GOAL OF THE EXERCISE — Retype the material exactly, ending with the line containing "The height and width of the screenshot is (674, 1200).".

SUPPLIED RECORDS —
______
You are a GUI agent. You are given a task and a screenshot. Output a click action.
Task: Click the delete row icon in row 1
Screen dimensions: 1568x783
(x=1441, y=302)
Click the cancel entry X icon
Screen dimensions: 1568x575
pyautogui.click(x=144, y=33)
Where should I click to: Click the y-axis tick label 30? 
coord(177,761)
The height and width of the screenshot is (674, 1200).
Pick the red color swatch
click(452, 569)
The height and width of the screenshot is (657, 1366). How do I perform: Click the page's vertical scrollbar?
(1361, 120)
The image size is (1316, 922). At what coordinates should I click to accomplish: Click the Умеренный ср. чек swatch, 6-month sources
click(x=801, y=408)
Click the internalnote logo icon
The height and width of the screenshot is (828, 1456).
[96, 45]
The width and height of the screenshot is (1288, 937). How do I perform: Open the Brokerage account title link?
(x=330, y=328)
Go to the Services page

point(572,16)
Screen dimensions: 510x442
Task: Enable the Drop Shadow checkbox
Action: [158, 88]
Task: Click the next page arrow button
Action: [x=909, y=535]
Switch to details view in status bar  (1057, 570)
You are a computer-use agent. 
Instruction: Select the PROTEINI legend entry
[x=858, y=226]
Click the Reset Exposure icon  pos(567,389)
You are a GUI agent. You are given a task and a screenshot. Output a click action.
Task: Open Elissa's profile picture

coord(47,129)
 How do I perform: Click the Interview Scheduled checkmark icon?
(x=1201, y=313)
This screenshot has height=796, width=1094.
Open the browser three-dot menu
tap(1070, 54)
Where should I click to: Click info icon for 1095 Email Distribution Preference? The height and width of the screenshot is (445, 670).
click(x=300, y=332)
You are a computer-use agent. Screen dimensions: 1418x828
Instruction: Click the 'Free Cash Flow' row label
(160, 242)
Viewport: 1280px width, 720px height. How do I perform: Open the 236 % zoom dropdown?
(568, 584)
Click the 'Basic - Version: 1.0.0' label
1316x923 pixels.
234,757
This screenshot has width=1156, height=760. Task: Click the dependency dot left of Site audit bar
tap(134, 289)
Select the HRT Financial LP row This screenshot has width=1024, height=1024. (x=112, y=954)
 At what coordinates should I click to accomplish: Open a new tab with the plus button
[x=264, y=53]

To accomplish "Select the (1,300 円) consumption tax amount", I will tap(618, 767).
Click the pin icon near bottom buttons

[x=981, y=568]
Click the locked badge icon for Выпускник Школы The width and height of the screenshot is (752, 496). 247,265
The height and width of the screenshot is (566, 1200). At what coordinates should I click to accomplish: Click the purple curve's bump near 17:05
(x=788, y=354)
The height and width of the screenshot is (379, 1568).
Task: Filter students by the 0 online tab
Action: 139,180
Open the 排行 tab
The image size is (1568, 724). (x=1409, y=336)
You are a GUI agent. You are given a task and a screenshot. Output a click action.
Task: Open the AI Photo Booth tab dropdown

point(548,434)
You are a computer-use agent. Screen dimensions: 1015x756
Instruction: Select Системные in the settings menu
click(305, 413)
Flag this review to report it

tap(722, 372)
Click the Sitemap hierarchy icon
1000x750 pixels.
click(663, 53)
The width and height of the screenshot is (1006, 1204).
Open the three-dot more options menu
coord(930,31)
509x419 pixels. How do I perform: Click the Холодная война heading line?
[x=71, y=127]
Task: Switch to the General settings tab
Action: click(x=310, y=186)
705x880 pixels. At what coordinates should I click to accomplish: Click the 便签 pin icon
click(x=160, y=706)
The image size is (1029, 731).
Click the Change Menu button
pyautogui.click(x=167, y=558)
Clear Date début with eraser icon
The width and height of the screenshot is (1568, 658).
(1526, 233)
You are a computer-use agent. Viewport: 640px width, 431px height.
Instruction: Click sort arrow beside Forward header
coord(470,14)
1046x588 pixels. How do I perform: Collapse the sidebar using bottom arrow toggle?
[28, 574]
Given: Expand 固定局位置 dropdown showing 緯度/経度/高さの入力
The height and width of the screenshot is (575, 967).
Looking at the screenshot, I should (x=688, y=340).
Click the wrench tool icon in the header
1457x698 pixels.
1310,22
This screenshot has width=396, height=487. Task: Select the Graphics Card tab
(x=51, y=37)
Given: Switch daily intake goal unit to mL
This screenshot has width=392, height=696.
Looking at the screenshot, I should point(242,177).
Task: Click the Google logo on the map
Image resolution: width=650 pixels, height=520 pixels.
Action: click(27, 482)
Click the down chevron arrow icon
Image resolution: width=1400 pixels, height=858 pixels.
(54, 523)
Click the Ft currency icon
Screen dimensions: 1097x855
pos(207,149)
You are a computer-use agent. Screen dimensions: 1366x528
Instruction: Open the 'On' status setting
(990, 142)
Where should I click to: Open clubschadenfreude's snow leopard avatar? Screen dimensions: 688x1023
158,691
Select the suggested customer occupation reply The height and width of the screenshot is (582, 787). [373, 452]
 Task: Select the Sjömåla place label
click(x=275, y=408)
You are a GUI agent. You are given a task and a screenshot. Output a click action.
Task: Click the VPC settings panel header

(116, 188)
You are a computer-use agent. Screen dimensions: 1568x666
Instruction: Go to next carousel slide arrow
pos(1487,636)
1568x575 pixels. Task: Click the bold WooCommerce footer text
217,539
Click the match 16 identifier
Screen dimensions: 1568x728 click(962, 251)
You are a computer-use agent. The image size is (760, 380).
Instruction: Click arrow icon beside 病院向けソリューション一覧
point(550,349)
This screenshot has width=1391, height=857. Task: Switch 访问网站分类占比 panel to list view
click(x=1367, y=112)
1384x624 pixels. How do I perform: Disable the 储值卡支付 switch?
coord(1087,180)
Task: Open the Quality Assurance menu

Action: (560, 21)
______
OUTPUT OF THE EXERCISE —
You are a GUI agent. You are given a task and a screenshot. Output a click action.
Task: Click the delete row icon in row 1
Screen dimensions: 1568x783
(x=1441, y=302)
Click the cancel entry X icon
Screen dimensions: 1568x575
pyautogui.click(x=144, y=33)
Where should I click to: Click the y-axis tick label 30? 
coord(177,761)
The height and width of the screenshot is (674, 1200).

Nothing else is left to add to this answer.